AFP
End clap for Fret SNCF, the leader in rail freight transport in France, which will be replaced by two new companies in 2025 with 10% fewer staff, to the great displeasure of the unions who are preparing their response.
This is the culmination of nearly two years of crisis within the public company, which has been the subject of proceedings by the European Commission since the beginning of 2023. From next year, Hexafret will handle freight transport and Technis will handle locomotive maintenance.
The French state is suspected of having paid aid considered illegal between 2005 and 2019 to Fret SNCF to cover its deficit, for around 5 billion euros.
However, rail freight has been open to competition since 2006 in France and the aid must benefit the entire sector, according to European regulations.

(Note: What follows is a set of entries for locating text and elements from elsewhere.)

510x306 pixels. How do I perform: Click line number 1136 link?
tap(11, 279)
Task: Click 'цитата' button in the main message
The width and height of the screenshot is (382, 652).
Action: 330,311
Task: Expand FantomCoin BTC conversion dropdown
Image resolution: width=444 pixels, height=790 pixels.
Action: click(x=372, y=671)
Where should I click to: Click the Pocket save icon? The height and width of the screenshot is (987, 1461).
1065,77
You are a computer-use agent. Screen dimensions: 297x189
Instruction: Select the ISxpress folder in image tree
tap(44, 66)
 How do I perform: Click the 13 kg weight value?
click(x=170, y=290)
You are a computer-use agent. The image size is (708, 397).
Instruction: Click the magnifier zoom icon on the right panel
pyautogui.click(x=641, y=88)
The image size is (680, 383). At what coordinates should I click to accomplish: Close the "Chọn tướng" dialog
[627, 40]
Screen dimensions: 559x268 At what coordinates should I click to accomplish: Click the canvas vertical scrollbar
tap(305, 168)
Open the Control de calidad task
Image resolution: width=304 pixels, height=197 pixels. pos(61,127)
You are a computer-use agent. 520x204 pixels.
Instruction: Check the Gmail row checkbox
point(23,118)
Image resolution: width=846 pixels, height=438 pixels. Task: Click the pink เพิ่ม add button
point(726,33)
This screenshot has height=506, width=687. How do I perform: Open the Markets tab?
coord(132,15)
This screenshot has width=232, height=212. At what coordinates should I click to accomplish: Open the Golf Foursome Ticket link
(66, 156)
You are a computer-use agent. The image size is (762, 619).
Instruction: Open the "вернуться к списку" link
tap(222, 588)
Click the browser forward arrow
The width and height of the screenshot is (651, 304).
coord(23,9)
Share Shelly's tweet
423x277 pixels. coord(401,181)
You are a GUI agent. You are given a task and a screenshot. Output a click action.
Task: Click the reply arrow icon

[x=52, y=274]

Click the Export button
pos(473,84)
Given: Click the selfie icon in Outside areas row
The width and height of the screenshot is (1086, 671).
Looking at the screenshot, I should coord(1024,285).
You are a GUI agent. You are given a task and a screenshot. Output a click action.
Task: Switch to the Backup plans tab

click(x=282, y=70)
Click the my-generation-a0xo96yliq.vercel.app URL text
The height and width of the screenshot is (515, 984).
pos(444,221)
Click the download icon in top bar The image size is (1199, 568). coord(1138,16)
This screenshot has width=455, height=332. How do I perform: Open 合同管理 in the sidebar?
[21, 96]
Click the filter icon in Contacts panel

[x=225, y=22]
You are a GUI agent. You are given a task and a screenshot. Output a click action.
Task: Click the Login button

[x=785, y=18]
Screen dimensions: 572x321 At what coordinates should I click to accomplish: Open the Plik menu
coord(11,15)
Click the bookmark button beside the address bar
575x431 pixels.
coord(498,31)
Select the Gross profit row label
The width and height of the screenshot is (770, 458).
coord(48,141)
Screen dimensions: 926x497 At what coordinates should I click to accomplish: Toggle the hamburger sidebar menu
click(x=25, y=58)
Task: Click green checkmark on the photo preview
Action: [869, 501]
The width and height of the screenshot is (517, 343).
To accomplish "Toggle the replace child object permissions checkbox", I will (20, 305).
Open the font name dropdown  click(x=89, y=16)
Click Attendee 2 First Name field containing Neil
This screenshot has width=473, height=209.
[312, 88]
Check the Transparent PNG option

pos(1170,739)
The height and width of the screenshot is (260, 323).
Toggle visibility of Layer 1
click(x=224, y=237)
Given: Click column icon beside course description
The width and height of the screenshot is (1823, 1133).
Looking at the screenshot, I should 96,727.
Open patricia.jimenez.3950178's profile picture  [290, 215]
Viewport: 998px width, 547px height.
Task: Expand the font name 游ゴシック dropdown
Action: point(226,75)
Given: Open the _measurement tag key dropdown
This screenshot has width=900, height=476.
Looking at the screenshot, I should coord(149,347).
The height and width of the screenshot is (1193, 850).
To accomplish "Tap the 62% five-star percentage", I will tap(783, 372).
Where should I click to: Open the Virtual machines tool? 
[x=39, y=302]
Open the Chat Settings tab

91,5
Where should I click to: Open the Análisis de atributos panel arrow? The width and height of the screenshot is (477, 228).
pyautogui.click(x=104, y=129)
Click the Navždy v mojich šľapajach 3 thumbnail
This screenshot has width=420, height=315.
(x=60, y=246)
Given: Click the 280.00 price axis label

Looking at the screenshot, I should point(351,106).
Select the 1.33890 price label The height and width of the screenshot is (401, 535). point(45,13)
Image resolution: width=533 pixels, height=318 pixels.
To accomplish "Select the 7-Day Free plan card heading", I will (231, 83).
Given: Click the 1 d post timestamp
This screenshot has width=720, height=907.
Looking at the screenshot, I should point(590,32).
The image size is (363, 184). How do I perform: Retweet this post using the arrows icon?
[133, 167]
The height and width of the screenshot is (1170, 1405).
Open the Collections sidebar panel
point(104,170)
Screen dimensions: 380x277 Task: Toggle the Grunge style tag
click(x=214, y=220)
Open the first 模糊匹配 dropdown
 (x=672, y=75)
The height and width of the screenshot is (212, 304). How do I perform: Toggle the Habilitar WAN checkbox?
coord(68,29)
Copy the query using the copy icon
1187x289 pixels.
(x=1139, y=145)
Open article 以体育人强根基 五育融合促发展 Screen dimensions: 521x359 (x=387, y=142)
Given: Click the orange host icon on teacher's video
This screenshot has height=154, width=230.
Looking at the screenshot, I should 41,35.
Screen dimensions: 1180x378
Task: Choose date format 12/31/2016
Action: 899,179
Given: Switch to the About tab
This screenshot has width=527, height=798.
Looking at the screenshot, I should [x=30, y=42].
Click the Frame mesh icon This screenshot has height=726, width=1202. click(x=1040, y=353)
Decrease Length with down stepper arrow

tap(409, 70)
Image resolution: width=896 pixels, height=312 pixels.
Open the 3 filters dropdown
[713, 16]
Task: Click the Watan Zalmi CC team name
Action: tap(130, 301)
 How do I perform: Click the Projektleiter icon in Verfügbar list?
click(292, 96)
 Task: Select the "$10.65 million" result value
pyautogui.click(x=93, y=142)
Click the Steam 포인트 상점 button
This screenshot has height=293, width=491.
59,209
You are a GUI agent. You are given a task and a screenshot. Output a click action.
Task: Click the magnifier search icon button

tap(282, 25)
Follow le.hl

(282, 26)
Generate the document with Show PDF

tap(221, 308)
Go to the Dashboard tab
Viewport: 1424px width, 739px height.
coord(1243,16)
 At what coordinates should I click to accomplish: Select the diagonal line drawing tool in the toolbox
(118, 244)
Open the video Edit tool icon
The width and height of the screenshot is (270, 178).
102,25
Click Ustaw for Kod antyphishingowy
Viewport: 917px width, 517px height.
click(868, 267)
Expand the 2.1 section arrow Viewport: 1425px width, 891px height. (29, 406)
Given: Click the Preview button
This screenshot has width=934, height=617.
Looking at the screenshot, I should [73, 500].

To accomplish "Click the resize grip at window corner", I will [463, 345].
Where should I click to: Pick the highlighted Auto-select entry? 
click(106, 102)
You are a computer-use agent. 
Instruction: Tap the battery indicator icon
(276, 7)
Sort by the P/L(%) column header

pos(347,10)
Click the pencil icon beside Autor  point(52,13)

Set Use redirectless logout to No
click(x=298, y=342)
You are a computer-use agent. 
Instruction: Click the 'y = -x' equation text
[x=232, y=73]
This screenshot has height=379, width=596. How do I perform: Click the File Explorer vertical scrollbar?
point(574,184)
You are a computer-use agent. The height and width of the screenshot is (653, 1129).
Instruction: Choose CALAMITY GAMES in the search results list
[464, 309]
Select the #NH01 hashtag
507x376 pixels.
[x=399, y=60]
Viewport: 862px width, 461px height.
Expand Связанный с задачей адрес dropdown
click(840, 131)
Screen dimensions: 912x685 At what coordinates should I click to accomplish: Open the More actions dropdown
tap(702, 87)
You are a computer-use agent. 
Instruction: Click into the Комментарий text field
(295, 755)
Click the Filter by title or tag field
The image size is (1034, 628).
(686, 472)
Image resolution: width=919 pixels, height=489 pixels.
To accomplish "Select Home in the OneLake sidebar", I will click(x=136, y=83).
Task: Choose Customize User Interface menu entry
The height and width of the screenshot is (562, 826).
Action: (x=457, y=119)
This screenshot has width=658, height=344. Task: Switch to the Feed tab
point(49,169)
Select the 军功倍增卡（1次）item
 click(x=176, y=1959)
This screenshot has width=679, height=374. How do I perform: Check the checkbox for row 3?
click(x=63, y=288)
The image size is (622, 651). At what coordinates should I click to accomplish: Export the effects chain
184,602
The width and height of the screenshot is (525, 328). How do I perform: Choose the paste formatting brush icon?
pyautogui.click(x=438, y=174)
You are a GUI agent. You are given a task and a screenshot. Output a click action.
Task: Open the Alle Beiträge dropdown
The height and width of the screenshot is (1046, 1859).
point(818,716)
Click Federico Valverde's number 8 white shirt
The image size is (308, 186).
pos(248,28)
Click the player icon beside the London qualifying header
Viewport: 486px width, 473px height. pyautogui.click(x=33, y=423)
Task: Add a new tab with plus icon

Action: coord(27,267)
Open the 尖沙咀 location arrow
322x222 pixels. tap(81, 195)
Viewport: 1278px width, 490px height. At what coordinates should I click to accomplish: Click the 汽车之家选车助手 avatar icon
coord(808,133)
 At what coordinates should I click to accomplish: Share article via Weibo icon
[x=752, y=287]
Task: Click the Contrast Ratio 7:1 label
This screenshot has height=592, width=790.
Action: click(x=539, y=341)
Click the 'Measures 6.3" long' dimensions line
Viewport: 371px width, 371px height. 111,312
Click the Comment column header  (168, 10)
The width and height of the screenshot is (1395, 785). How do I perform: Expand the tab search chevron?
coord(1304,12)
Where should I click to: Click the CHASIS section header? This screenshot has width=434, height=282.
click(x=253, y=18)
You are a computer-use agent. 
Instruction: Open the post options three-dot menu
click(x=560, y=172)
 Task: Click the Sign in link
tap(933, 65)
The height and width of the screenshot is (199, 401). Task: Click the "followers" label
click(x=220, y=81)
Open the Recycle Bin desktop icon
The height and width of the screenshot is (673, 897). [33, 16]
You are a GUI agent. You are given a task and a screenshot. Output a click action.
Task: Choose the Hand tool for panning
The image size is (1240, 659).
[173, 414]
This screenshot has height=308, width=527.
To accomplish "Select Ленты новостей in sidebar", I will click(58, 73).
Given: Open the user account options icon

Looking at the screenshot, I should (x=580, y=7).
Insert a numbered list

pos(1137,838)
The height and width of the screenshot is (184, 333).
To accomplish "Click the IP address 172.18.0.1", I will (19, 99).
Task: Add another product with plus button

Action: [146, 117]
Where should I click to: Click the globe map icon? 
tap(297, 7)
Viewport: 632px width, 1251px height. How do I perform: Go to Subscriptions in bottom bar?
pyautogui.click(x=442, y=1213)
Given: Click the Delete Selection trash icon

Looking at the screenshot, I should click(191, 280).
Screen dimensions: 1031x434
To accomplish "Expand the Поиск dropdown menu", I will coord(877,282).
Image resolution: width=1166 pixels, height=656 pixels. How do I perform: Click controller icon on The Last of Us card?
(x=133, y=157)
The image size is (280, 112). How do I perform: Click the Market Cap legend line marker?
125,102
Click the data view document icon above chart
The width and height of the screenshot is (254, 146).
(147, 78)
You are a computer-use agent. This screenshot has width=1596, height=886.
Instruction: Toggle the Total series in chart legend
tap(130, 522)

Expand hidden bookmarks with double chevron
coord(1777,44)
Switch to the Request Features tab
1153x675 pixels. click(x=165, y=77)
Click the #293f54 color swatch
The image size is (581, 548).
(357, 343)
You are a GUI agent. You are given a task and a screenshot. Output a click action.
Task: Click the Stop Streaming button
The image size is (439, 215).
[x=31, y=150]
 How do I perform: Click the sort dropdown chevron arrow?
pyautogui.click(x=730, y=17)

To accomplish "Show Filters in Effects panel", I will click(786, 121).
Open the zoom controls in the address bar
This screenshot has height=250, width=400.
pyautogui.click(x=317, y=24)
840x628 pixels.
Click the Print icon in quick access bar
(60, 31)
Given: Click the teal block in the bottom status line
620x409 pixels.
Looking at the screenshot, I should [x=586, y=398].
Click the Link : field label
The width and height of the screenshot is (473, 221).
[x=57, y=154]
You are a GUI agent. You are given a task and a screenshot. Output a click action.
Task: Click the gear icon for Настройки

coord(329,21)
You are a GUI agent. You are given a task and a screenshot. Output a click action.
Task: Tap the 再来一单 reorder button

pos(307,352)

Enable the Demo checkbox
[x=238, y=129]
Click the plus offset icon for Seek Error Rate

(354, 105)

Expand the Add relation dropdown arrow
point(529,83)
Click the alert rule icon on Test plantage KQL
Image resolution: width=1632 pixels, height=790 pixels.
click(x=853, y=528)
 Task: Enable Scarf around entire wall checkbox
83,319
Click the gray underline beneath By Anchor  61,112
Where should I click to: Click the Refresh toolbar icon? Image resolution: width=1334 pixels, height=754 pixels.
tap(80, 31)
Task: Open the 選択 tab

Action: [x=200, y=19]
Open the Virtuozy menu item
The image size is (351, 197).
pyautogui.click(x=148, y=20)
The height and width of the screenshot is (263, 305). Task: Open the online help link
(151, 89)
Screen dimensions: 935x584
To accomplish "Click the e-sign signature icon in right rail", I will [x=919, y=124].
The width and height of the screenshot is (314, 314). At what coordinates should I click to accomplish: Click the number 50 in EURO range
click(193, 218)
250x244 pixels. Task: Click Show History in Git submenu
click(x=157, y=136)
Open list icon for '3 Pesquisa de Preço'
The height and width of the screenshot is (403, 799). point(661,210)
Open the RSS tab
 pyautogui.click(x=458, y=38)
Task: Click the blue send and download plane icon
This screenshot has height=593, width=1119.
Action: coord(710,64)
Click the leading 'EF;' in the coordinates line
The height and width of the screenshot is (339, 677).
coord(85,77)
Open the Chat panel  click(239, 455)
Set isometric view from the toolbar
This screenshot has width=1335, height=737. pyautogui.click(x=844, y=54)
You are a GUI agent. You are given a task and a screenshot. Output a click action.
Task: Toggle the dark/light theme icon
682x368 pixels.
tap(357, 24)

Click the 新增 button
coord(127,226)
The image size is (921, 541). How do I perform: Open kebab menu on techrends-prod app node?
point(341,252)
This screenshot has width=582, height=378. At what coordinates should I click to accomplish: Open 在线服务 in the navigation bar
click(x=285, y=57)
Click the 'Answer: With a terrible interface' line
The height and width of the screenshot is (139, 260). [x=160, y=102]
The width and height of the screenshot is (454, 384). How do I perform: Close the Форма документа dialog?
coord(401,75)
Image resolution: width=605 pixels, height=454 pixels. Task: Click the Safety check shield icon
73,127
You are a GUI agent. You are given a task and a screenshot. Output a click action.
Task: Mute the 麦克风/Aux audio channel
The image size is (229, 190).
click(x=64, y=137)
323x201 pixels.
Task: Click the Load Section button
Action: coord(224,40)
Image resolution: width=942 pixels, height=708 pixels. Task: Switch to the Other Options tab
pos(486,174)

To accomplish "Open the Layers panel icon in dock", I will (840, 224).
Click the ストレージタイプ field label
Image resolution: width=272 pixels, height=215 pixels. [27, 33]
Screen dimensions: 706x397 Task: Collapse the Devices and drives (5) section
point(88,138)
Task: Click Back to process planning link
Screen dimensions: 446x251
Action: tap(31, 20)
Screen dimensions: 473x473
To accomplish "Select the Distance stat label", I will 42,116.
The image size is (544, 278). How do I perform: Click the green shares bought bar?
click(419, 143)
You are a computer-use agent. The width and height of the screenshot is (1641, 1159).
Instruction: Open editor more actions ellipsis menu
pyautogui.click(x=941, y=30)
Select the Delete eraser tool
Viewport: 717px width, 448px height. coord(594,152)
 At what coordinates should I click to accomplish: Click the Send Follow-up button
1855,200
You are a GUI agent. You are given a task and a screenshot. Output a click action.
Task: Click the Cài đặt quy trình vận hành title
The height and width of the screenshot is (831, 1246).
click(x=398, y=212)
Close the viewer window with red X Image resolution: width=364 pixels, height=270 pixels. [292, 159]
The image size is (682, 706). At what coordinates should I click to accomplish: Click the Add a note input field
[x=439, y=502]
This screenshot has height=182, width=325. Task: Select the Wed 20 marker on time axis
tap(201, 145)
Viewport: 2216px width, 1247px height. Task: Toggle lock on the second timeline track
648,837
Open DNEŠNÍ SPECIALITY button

The state only had two options according to the actors in the case: go to litigation and take the risk of losing, which would have forced Fret SNCF to reimburse 5 billion euros and led to its disappearance with a social plan targeting 5,000 people, according to its managers.
Or negotiate a “discontinuity plan” with the European authorities to avoid prosecution. This is the path that was initially chosen by the Minister Delegate for Transport, Clément Beaune, and confirmed last Monday by his successor, François Durovray.
– Abandonment of flow –
“SNCF fought alongside the State to obtain the most moderate discontinuity possible,” Frédéric Delorme, the president of Rail Logistics Europe, the holding company that brings together SNCF's freight activities (Captrain, combined transport, etc.), told AFP.
According to him and other SNCF executives, the initial assumption on the European side was “a punishment” with the abandonment of 50% of turnover, 50% of traffic and the elimination of 50% of the workforce, on the model of what happened to the Italian airline Alitalia.
In the end, Fret SNCF had to abandon 23 of the most profitable freight flows to competitors – Belgian, German and French operators – representing 20% of its turnover and 30% of its traffic. This operation was carried out in the first half of 2024.
The second stage, with the disappearance of Fret SNCF in favor of Hexafret and Technis, should result in the loss of 500 jobs, or 10% of the workforce.
A third stage will take place in late 2025-early 2026, with the opening of Rail Logistics Europe's capital to the private sector. “But with a red line, that the SNCF group remains in the majority”, according to Frédéric Delorme.
There will be no layoffs, the SNCF and the government have promised: all the railway workers concerned will be transferred to other companies in the group.
– “Social carnage” –
Of the 4,500 employees kept on, 10% will go to Technis and the rest to Hexafret. “It's very hard for railway workers,” acknowledged Frédéric Delorme.
Especially since Fret SNCF had finally returned to the black after years of deficit when the procedure was opened.
For the unions, who are calling for a moratorium and the resumption of negotiations with the European Commission, this decision is not only “social carnage”, but also an ecological aberration “while the climate emergency requires the development of railways as a solution that benefits everyone”.
The share of goods transported by train is already low in France (11% in 2023) compared to the European average (17%). But rail freight has also recorded a more marked decline in France in 2023 (-17% of goods transported) compared to its European neighbors.
However, Frédéric Delorme wants to believe that the company can start again on a healthy basis despite its weakening. “These companies (Hexafret and Technis) will benefit from favorable factors to develop,” he assures.
The French government has notably decided to increase aid for isolated wagons (a train transporting loads for several customers) by 30 million euros in the 2025 budget. In total, aid to the sector will amount to 370 million euros.